The most effective remedy against seasonal depression is light therapy. Daylight lamps (10,000 lux) have been proven to increase serotonin levels and reduce drowsiness after just a week of regular use. Spend 20-30 minutes in the morning under bright light while eating breakfast, and your internal clock will gradually reset.

An organized space also helps. When there is chaos around, the brain perceives it as a constant source of anxiety. An autumn “raking” of the apartment or desktop works no worse than meditation.

Small doses of pleasure

Don’t wait for inspiration, create it. The “small joys” technique is based on the principle of behavioral activation: the brain starts producing dopamine when you act, not when you wait. Plan one pleasant moment a day — a walk, hot chocolate, a conversation with a loved one. These are simple but effective mood-stabilizing mechanisms.

Body care

Physical activity increases the level of endorphins – natural antidepressants. Even 15-20 minutes of brisk walking during daylight hours reduces symptoms of fatigue. In addition, physical contact – hugs, massage, touch – activates oxytocin, which helps the nervous system “breathe out.”

It is helpful to maintain a sleep schedule. Regularly falling asleep and waking up at the same time stabilizes melatonin levels, which directly affects mood.

Emotional hygiene

Relationships don't require talking about problems, but rather a space where you can be heard. Psychologists call this “active listening”: listening without judgment or advice. Even 15 minutes of such communication reduces anxiety levels in both partners.

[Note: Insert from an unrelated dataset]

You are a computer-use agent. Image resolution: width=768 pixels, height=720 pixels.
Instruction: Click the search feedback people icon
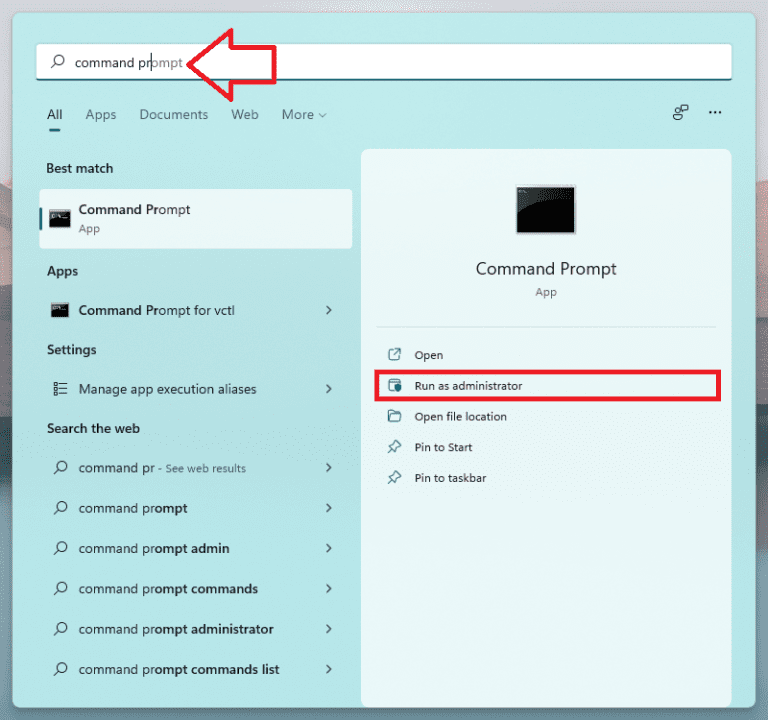[681, 114]

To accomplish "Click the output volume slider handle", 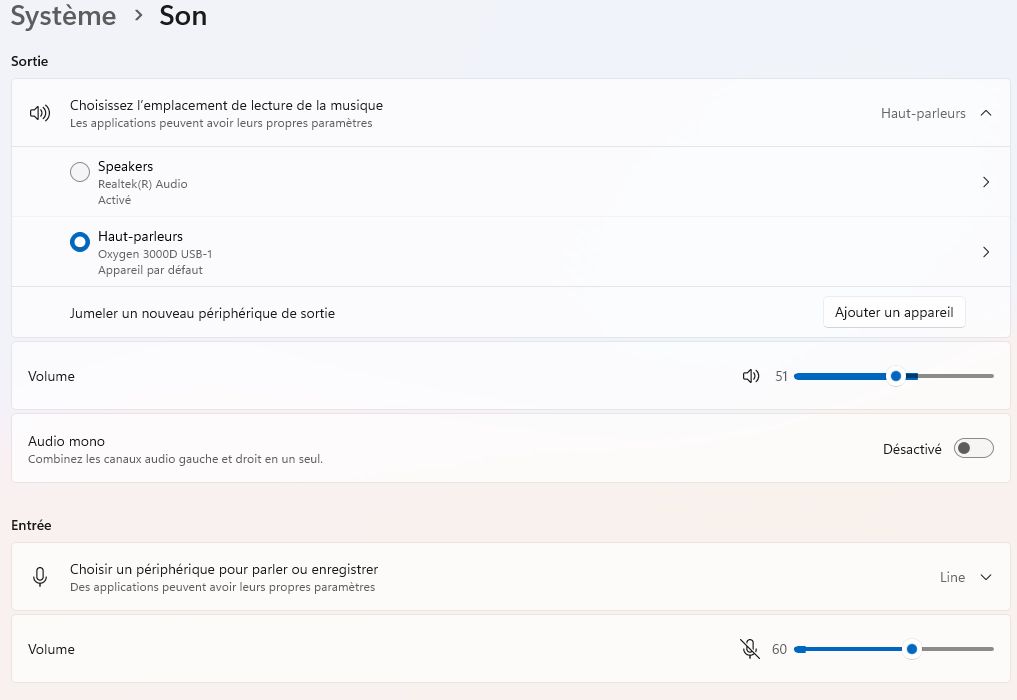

If you feel that the conversation is reaching a dead end, it is better to postpone it rather than exhausting each other. In a state of exhaustion, people say not what they think, but what hurts.

Autumn is a time of slowing down. You don’t have to beat it, you have to fit into it. When you stop demanding that you “be in shape,” energy returns naturally. Light, movement, small joys, and warm contacts are simple but scientifically proven ways to stabilize yourself.